Friends of Mr. Kennedy also say that he was a sex addict and that he sent them pictures of women’s private parts. The article insinuates Mr. Kennedy’s philandering is partially to blame for his ex-wife Mary Richardson’s suicide in 2012.  

It also highlights Mr. Kennedy’s belief that Sirhan Sirhan didn’t assassinate his father. It critically retells how Mr. Kennedy defended his cousin Michael Skakel, who served 11 years for the murder of Martha Moxley before his conviction was overturned in 2013. It frames these defenses as part of Mr. Kennedy’s conspiratorial mindset.

In introducing Mr. Kennedy’s vaccine skepticism and work with a group called Children’s Health Defense, the author first mentions how Alex Jones, Glenn Beck, and Donald Trump “mainstreamed conspiracy culture.” The message is clear: Mr. Kennedy’s ideas are dangerous and not Democratic, despite his name.

The most damning story in the article comes from a former babysitter to Mr. Kennedy’s children, Eliza Cooney, who says he sexually assaulted her when she was living with the family at age 23. Ms. Cooney is now 48 and is making the allegations public for the first time.

She told Mr. Hagan that Mr. Kennedy groped her in the family’s kitchen, “putting his hands on her hips and sliding them up along her rib cage and breasts.” She says he also rubbed her leg once under a table. She says he also asked her once to rub lotion on his back.

“I am not a church boy,” Mr. Kennedy responded Tuesday. “I have so many skeletons in my closet that if they could all vote I could run for king of the world. … Vanity Fair is recycling 30-year-old stories, and I am not going to comment on the details of any of them.”

The Kennedy campaign did not immediately respond to the Sun’s request for comment on the sexual assault allegation and others.   

Few of Mr. Kennedy’s relatives spoke to Vanity Fair on the record. The author of the article calls on the Kennedy clan to break its silence.

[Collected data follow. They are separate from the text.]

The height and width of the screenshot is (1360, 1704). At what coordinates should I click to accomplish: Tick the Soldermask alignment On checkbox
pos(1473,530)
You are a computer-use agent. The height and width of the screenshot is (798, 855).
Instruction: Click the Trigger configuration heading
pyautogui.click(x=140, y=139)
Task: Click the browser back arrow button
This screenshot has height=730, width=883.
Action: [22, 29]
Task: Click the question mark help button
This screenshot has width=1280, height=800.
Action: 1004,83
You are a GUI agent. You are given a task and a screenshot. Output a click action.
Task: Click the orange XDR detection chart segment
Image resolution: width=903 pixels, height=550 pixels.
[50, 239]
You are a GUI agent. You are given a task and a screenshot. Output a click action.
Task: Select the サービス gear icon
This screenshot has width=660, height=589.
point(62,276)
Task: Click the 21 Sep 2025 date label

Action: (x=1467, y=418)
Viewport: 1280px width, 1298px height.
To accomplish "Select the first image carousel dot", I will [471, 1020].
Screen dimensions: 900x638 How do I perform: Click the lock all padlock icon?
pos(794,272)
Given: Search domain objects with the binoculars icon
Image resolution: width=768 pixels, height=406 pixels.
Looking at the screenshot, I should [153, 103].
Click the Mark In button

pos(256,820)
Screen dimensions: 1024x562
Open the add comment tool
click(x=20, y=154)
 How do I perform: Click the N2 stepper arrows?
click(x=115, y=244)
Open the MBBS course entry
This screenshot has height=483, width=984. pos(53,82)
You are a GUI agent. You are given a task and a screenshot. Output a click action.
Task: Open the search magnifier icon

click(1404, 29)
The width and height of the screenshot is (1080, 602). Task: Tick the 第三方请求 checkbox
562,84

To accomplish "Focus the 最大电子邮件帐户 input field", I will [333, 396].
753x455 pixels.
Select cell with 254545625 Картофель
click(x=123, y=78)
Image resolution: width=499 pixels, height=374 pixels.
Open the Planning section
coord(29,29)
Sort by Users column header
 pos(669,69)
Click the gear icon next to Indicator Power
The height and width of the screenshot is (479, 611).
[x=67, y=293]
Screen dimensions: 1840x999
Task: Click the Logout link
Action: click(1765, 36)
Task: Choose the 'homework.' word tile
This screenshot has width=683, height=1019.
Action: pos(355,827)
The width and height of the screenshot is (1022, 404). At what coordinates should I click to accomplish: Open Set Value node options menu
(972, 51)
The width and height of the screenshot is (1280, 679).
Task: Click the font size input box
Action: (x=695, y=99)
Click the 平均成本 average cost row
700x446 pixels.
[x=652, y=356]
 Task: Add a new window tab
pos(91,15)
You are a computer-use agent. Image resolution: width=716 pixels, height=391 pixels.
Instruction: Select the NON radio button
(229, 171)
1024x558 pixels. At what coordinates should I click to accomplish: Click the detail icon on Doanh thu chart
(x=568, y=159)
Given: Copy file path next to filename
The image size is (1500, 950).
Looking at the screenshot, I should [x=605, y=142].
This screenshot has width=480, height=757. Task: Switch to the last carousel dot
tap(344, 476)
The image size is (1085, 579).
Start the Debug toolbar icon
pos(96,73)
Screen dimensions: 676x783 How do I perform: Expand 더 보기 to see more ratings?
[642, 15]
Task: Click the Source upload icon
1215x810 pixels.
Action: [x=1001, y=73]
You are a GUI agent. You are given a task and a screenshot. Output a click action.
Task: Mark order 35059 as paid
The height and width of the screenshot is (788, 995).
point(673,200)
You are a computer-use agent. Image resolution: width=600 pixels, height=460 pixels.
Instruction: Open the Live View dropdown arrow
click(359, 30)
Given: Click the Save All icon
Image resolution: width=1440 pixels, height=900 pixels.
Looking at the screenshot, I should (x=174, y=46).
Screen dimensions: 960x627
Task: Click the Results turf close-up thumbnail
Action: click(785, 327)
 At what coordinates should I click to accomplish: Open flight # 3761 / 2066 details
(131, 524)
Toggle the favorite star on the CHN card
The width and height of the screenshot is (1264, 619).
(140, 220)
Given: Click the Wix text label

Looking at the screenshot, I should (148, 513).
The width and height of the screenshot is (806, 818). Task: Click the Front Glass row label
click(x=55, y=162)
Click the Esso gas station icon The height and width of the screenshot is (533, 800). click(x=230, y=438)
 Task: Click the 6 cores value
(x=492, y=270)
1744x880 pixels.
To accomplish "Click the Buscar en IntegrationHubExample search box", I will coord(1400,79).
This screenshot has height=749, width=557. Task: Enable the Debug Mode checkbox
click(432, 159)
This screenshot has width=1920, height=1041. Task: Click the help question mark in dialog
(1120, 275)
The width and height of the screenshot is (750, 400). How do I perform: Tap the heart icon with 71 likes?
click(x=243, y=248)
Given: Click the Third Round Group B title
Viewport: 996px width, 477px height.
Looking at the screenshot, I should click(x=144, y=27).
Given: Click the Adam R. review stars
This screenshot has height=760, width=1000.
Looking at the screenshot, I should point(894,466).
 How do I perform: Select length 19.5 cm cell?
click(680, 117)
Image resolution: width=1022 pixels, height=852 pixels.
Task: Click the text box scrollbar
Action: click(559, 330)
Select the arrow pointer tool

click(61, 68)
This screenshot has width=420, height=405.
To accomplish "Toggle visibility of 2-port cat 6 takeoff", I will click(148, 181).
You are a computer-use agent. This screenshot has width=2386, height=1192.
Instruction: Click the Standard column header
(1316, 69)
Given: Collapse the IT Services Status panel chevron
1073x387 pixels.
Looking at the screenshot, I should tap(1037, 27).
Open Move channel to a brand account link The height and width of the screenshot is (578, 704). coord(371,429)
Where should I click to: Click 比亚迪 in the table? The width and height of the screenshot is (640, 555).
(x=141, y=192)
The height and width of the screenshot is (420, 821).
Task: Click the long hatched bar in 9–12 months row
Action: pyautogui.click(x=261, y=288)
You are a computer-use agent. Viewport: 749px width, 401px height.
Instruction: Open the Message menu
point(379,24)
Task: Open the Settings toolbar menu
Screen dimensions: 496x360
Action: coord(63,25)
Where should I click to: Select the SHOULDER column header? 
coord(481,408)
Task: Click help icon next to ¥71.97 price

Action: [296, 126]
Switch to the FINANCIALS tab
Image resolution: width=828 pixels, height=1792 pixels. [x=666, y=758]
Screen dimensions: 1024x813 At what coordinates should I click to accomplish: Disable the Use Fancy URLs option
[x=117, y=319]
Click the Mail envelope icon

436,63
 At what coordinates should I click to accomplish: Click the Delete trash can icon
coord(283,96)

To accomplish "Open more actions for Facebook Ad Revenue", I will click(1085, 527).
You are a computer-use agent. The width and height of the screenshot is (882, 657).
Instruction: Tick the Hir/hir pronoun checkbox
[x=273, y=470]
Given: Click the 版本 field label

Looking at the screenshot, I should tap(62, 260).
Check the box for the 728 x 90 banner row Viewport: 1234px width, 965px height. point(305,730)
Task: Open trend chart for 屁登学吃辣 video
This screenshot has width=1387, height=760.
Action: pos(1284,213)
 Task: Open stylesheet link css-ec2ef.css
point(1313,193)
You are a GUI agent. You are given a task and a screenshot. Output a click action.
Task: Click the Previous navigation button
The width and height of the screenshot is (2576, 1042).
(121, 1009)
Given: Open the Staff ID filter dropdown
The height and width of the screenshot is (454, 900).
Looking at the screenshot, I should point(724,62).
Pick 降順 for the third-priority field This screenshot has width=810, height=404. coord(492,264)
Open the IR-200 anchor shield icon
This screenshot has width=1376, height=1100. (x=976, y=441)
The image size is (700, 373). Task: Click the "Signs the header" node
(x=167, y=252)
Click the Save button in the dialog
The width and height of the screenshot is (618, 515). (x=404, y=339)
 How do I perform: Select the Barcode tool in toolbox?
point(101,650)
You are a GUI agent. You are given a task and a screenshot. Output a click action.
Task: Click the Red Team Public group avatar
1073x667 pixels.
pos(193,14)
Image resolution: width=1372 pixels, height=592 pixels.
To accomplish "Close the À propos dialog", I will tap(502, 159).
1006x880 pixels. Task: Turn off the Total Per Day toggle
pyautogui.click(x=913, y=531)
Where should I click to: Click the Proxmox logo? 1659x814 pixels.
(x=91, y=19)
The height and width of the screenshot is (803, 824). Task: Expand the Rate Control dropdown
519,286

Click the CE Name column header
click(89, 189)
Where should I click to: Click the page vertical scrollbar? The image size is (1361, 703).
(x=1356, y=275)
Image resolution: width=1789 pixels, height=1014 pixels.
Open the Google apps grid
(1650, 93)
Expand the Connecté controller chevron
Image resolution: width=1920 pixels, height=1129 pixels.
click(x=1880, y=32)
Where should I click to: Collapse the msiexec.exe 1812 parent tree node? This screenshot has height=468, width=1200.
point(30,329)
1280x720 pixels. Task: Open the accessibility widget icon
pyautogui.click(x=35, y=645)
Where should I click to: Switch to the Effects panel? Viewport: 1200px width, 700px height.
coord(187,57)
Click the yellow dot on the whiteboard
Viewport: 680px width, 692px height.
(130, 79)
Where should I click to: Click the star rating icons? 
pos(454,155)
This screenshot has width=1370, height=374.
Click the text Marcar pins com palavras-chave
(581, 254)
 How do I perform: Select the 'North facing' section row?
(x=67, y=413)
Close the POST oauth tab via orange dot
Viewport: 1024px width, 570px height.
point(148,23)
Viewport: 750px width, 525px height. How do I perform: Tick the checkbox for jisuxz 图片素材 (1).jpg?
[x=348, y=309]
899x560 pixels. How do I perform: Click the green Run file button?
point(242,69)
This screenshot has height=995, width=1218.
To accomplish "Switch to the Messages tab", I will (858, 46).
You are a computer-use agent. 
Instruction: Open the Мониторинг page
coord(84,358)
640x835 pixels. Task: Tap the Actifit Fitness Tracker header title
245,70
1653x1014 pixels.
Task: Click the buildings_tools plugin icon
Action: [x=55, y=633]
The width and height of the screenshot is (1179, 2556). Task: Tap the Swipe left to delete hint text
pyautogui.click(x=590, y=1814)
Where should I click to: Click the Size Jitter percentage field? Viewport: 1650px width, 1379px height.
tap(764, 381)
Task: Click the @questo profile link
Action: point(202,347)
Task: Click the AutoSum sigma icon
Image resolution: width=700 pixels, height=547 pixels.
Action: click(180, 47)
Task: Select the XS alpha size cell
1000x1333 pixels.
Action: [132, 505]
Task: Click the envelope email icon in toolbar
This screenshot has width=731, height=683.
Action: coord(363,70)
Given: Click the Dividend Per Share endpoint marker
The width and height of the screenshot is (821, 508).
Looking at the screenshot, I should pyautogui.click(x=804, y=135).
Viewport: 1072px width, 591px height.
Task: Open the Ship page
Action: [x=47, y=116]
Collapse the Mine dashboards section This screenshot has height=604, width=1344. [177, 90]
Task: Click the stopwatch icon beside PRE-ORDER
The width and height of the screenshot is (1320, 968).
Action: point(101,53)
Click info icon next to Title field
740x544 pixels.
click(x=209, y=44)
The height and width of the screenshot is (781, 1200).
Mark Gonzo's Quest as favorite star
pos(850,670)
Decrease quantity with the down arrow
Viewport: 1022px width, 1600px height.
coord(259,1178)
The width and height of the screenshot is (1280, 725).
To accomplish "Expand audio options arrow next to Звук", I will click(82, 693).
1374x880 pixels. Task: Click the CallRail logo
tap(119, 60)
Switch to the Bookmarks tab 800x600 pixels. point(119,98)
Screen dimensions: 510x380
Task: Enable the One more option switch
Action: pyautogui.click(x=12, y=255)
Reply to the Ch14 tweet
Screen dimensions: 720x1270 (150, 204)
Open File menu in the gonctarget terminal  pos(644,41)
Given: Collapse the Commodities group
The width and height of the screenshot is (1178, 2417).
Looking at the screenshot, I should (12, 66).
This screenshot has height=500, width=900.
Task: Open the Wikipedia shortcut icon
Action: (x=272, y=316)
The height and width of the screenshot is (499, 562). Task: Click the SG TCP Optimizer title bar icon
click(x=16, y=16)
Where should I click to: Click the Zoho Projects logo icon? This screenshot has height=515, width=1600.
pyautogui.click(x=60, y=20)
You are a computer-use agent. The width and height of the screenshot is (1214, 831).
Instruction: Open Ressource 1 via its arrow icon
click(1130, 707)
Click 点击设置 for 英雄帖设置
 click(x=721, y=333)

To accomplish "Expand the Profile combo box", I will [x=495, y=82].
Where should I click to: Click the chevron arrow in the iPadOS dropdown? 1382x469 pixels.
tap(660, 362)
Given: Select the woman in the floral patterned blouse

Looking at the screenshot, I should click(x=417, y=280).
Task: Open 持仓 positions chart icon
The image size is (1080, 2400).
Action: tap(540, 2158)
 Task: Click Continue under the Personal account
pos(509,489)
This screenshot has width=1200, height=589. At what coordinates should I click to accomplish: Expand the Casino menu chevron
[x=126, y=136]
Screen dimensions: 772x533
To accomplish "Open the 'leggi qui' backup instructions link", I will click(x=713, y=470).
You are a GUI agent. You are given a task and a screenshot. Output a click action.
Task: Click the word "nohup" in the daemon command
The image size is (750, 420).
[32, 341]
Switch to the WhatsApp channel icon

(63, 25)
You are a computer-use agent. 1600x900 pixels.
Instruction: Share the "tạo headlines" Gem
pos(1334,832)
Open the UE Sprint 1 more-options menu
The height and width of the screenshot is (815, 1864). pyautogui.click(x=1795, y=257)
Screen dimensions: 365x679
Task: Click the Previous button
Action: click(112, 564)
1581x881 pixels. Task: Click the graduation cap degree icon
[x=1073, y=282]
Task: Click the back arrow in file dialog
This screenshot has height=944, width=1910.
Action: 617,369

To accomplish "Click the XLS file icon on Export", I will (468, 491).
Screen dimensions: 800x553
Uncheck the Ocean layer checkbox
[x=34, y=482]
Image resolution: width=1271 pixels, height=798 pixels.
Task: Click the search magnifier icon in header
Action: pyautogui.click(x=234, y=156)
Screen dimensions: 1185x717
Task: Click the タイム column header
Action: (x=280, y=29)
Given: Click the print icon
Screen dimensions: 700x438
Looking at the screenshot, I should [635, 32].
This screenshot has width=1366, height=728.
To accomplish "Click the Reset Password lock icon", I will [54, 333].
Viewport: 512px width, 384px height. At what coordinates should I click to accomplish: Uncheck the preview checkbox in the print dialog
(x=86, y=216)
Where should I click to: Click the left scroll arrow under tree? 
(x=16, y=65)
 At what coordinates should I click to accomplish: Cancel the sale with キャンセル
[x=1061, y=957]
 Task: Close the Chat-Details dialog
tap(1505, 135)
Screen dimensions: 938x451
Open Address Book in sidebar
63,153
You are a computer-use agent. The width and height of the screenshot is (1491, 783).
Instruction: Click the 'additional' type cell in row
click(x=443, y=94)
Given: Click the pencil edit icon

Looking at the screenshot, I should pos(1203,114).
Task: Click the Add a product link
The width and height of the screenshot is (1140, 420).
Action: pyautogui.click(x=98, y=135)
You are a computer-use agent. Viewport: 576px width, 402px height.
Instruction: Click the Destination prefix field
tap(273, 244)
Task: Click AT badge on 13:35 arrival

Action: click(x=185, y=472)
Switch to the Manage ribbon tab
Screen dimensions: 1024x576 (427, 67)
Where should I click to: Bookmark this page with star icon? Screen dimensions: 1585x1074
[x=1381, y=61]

“Rather than merely rubber-stamping Joe Biden’s already fatally faltering campaign, shouldn’t you be telling voters what you know about your brother and cousin, whose candidacy threatens to swing the presidential election to Donald Trump and upend American history forever?” the author asks.

_________

Correction: Children’s Health Defense is the name of the organization with which Mr. Kennedy has worked. The name of the organization was misstated in the bulldog.